Politica

Direzione Pd: si unanime alla riforme, ma mancava la minoranza

ROMA, 22 SETTEMBRE 2015 – Una proficua direzione del Pd quella di ieri, il premier Renzi ha infatti incassato all’unanimità il si sulle riforme, ma al voto mancavano gli esponenti della minoranza Pd, che non hanno voluto partecipare perché “le riforme si votano in parlamento”. Un si ufficioso è arrivato anche da Bersani, anche lui assente alla direzione, ma che dopo l’ipotesi di Renzi di un nuovo “lodo Tatrella” ha commentato: "C'è stata una apertura significativa", dando così un segnale di distensione.

Il premier si è rivolto anche al presidente del Senato Pietro Grasso: “se decidesse di aprire su modifiche all'articolo 2 sarebbe un fatto inedito. Ci sono tutte le condizioni per chiudere entro il 15 ottobre". Prima del voto Renzi chiede "un'assunzione di responsabilità politica" ricordando che "un anno e mezzo fa la legislatura era morta, noi abbiamo preso un rischio e ora sarebbe un errore politico pensare di aver concluso l'opera".

L’ipotesi del nuovo lodo Tatarella sembra essere accolta dall’intera minoranza Pd, con la quale aveva spiegato il segretario si cerca un'intesa , che non comporti però veti e stravolgimenti della riforma. "Quando parlo di Tatarella non alludo al metodo, - ha detto nel suo intervento Renzi - ma al principio: nel '95 c'era un meccanismo di designazione dei consiglieri regionali che non necessariamente corrispondeva alla elezione diretta. Vedo questa una possibile soluzione, non essendo innamorato dell'una o dell'altra scelta. Nel '95 - ha continuato - in Emilia Romagna designarono il candidato alla presidenza della Regione Bersani: quando divenne ministro gli elettori non furono di nuovo chiamati al voto, ma i consiglieri elessero La Forgia". “Mi pare che Renzi abbia fatto un’apertura significativa: se si intende che gli elettori scelgono i senatori e i consigli regionali ratificano va bene perché è la sostanza di quello che abbiamo sempre chiesto”, commenta a fine serata Bersani, assente perché invitato alla festa dell’unità di Modena. [MORE]

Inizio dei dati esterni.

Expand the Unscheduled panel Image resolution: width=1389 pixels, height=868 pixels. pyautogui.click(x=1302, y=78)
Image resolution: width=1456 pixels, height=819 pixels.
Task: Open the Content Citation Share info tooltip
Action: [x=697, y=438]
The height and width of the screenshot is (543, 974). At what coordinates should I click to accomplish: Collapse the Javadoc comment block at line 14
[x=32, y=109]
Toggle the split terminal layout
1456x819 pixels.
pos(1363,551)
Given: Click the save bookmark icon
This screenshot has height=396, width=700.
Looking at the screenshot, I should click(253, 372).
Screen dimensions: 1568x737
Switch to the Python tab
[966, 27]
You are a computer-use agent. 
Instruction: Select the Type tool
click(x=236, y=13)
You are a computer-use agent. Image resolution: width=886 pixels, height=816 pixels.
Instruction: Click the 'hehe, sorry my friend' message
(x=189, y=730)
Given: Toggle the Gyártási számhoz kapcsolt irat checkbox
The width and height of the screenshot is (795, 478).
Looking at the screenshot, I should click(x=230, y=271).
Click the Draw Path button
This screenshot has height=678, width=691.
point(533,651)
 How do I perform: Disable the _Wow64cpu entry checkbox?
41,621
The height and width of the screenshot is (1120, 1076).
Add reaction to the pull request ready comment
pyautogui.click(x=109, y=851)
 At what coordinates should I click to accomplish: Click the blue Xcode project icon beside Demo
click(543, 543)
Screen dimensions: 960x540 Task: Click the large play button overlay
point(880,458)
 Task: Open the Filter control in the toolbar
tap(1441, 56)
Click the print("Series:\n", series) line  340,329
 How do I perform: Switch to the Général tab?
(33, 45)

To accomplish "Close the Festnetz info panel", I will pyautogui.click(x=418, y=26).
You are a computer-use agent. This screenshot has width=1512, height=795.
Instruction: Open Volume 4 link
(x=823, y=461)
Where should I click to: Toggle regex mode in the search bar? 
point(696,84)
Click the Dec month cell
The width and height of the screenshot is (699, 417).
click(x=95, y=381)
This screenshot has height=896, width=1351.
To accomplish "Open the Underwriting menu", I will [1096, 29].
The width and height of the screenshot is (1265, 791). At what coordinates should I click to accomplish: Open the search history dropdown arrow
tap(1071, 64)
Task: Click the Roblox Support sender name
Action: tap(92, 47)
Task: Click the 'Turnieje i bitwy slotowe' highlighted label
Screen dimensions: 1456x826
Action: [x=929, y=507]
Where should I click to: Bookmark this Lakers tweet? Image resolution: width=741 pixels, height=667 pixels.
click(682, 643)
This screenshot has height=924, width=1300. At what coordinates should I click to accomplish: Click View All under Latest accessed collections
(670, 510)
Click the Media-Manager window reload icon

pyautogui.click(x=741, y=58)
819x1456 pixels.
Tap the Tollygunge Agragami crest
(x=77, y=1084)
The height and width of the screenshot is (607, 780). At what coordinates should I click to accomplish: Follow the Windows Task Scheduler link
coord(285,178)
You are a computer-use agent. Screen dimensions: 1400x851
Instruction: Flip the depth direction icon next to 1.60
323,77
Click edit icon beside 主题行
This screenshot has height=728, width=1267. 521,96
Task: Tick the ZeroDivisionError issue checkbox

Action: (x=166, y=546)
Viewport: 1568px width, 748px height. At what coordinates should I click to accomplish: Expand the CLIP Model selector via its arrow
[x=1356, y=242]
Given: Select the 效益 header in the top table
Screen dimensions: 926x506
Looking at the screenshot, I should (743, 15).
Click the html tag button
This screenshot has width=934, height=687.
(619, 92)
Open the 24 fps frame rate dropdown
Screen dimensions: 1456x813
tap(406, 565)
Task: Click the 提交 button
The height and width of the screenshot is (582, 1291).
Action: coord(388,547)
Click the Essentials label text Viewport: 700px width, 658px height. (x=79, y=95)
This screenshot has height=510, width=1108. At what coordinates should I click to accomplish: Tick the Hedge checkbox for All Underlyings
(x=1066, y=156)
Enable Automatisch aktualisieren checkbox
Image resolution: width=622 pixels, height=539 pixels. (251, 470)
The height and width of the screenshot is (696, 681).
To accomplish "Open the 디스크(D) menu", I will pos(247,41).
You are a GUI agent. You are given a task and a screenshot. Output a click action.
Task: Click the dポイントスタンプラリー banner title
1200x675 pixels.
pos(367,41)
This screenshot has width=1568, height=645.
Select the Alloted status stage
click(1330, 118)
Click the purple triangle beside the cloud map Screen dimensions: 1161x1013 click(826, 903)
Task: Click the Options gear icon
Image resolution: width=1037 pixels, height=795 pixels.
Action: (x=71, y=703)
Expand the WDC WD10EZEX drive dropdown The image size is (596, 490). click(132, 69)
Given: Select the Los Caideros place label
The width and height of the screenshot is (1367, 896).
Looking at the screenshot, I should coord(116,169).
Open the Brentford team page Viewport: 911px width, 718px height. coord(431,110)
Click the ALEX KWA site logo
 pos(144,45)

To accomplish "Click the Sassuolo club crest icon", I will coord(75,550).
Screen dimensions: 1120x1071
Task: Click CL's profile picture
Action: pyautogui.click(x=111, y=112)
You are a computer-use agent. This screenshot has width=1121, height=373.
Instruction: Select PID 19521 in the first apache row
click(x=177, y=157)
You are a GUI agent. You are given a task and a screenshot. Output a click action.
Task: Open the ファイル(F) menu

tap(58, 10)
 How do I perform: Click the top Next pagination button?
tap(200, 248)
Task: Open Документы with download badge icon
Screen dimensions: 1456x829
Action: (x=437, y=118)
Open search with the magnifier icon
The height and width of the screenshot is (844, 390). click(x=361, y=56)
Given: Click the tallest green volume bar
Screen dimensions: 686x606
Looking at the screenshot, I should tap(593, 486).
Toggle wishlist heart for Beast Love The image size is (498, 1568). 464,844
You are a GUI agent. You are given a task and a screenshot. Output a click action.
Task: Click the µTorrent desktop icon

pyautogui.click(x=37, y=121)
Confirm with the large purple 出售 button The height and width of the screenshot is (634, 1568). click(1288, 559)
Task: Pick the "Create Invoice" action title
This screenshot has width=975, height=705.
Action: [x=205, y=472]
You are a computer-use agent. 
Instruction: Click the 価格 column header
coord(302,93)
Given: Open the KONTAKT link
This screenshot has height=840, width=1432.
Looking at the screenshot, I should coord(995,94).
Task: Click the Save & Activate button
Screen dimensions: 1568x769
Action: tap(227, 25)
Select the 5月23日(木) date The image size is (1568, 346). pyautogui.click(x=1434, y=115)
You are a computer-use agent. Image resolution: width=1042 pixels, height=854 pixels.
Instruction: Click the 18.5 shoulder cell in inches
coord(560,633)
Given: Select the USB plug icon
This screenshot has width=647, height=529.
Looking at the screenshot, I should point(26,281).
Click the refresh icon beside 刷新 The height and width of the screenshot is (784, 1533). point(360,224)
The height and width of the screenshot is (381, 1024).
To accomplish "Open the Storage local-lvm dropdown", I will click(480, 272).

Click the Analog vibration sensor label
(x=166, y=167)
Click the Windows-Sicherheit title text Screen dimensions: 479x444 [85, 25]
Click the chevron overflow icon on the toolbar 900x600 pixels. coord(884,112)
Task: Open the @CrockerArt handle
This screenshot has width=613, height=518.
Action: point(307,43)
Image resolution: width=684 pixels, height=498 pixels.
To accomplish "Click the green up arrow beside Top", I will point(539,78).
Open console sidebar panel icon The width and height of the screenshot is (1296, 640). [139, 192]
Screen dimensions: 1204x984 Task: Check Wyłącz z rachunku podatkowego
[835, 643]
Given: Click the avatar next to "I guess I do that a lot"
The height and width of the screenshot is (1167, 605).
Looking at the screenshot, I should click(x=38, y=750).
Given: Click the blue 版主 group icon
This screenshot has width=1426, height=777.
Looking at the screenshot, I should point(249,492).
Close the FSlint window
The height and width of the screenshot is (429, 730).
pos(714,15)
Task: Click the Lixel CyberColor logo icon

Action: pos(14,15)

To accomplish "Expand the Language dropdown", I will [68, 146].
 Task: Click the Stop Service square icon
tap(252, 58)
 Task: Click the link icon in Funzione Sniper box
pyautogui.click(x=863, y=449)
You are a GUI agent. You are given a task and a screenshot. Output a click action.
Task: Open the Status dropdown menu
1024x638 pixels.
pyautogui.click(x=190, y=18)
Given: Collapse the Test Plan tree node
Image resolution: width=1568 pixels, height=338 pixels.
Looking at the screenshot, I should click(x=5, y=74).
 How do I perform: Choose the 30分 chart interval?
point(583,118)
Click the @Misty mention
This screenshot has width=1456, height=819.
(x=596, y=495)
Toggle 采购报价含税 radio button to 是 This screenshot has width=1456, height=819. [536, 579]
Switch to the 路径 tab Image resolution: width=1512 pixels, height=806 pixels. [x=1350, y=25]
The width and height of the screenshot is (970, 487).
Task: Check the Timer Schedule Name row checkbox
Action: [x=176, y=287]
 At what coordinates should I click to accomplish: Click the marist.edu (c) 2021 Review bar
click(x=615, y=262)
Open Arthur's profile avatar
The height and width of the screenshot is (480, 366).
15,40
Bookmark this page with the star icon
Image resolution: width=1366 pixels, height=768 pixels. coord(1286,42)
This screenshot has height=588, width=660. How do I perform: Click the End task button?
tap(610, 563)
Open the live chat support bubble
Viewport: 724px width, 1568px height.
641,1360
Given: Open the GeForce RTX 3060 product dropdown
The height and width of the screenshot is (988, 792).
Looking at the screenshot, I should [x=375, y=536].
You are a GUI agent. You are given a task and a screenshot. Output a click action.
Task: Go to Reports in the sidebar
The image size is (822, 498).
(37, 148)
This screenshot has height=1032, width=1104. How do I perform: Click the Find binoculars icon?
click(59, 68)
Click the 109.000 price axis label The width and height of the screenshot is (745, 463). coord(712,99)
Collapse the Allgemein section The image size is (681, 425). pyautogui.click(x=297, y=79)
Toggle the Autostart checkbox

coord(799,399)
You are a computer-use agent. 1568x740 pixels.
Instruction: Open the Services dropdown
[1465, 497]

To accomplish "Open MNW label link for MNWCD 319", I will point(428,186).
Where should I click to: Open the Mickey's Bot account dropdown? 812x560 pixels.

Prima di arrivare a parlare della riforma del senato, Matteo Renzi impiega oltre un’ora per parlare di jobs act, immigrazione, legge di stabilità, buona scuola. Ed è proprio da questa che inizia, "che non è altro che un inizio di percorso" perché il premier ci tiene a dire che quella riforma "è stata resa possibile dalla vostra insistenza e tenacia. Subito dopo le amministrative anch'io ho avuto dubbi su quella legge. Ma grazie agli uomini e alle donne del Pd abbiamo detto si va avanti. Inizio da qui perché credo che un partito politico abbia il compito non sempre di assecondare gli umori". Poi, riferendosi al voto in Grecia (ma evocando in qualche modo un parallelo con i dissidenti interni al Pd), lancia la stoccata con ironia: "Le scissioni funzionano magari come minaccia, non tanto al momento elettorale. Chi di scissione ferisce, di elezione perisce e, per usare un tecnicismo, anche 'sto Varoufakis ce lo siamo tolto".

Ma poi iniziando a parlare di riforme dice: “"Il primo patto del Nazareno l'abbiamo fatto al nostro interno, è nato proprio qui. Abbiamo deciso noi di cambiare passo. Vorrei che la storiellina del golpe di Palazzo fatto a sorpresa può andare bene per un talk show, ma non per la realtà. Rispondo con una risata a chi parla di svolta autoritaria". E tornando indietro a quel febbraio 2013, quando il Pd non vinse le elezioni: "Questa legislatura è nata male, senza che si sia formato un governo. È nata con una non vittoria. Non è riuscita a fare né un governo né un presidente della Repubblica. La svolta è arrivata quando abbiamo deciso di fare le riforme".
A conclusione dell’intervento il premier traccia una mappa da seguire nel prossimo futuro. "Ora il Pd dovrebbe responsabilmente cercare un punto d'accordo" sulla riforma costituzionale e "credo ci siano tutte le condizioni per concludere entro il 15 ottobre la lettura in senato e spero anche prima perché non dimentico l'impegno sulle unioni civili. Entro gennaio ragionevolmente la camera farà la quarta e mi auguro conclusiva lettura" del ddl Boschi, "poi quinta e sesta e nell'autunno del 2016 il referendum che ci dirà se gli italiani sono con noi o se abbiamo sbagliato tutto", conclude Renzi.